Comprehensive Analysis
When analyzing SAMBO's historical performance, a clear trend of slowdown emerges. Over the five fiscal years from 2020 to 2024, the company's revenue grew at an average rate of approximately 9.4% per year. However, this is skewed by a massive 32% surge in 2021. Over the last three years, the average growth was a much weaker 1.7%, culminating in near-zero growth of 0.48% in the latest year, FY2024. This deceleration signals a significant change in the business environment.
A similar story unfolds with profitability. The five-year average operating margin was a healthy 11.1%, but the three-year average dipped to 10.2% due to a sharp fall to 6.94% in FY2024. This contrasts sharply with the stable 11-13% margins seen in prior years. Free cash flow (FCF) has been even more erratic. While the three-year average FCF of 23.5B KRW looks strong, it is propped up by an exceptional result in FY2023 and masks the fact that FCF turned negative in FY2024.

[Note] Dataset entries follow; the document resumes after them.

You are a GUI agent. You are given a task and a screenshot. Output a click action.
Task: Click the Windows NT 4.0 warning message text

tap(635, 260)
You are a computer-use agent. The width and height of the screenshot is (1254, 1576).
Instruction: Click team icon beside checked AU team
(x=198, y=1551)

Looking at the income statement, SAMBO's performance peaked in FY2021 and FY2022. Revenue grew from 403B KRW in FY2020 to a high of 582B KRW in FY2022 before stagnating around 556B KRW. This suggests the company benefited from a cyclical upswing, likely tied to e-commerce and manufacturing demand, which has since cooled. More concerning is the profit trend. While gross and operating margins were resilient for several years, the latest fiscal year saw a dramatic compression. Operating income fell from 67.4B KRW in FY2023 to 38.7B KRW in FY2024, a 42% decline on flat revenue. This indicates a severe struggle with rising input costs or a loss of pricing power, a critical issue in the competitive packaging industry.
The company's balance sheet is its most significant historical strength. SAMBO has consistently maintained very low leverage, with a debt-to-equity ratio of just 0.14 in FY2024. Total debt of 87.9B KRW is easily manageable against a shareholder equity of 638B KRW. The company's liquidity has also improved, with the current ratio—a measure of its ability to pay short-term bills—increasing from 2.18 in FY2020 to 3.04 in FY2024. This financial stability provides a crucial buffer against operational volatility and is a key positive for risk-averse investors.

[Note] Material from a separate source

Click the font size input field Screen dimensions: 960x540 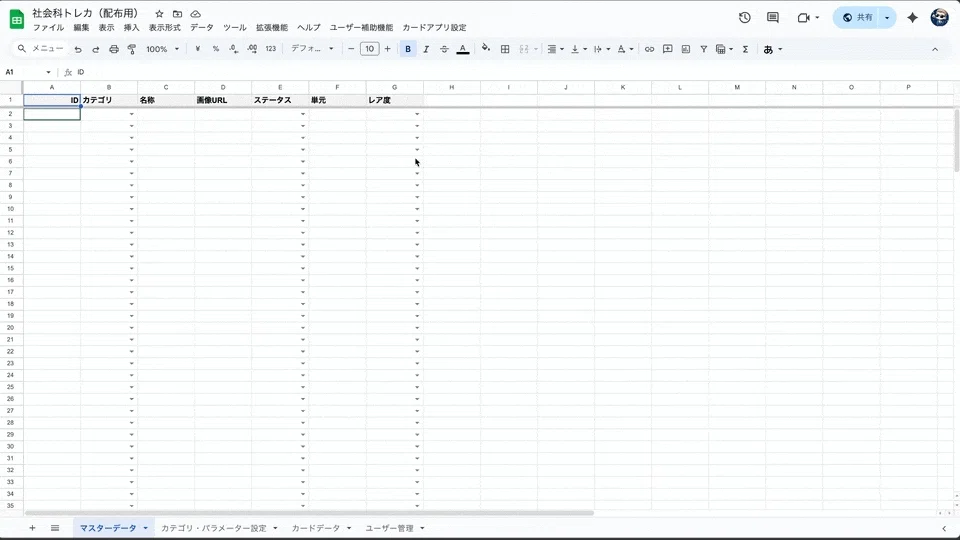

However, the cash flow statement reveals operational inconsistencies. Operating cash flow has been positive but volatile, ranging from 58B to 75B KRW over the past five years. More importantly, capital expenditures (capex) have been consistently high and rising, reaching 66.2B KRW in FY2024. This heavy reinvestment, combined with the recent dip in operating cash flow, pushed free cash flow into negative territory (-0.6B KRW) in the latest year. This is a red flag, as a business should ideally generate enough cash to fund its own investments and shareholder returns. The disconnect between net income (32.5B KRW) and FCF (-0.6B KRW) highlights that reported profits did not translate into cash for the company in FY2024.
The company has a history of shareholder payouts. It has paid a dividend consistently for the last five years, with the total amount paid growing from 2.0B KRW in FY2020 to 6.5B KRW in FY2024. The dividend per share also showed a clear upward trend, rising from 125 to a peak of 310 before settling at 250 in the most recent year. Alongside dividends, the company has engaged in modest share repurchases, with the number of shares outstanding slightly decreasing from around 16 million to 15.7 million over the five-year period.
From a shareholder's perspective, these capital actions are a mixed bag. The growing dividend and buybacks are shareholder-friendly on the surface. However, the dividend's affordability has come under pressure. In FY2024, the 6.5B KRW in dividends paid was not covered by the negative free cash flow, meaning it was funded from the company's existing cash pile or by taking on debt. While the strong balance sheet makes this possible in the short term, it is not a sustainable practice. The slight reduction in share count has been a minor positive, but not enough to offset the recent sharp decline in earnings per share, which fell 38% in FY2024.
In conclusion, SAMBO's historical record does not inspire high confidence in its execution and resilience. After a period of strong performance, the business showed significant cracks in the most recent year. Its single biggest historical strength is undoubtedly its conservative, low-debt balance sheet, which provides a solid foundation. Its most significant weakness is the volatility of its cash flow and its recent, sharp vulnerability to margin pressure. The past performance is choppy, marked by a boom followed by a concerning slowdown.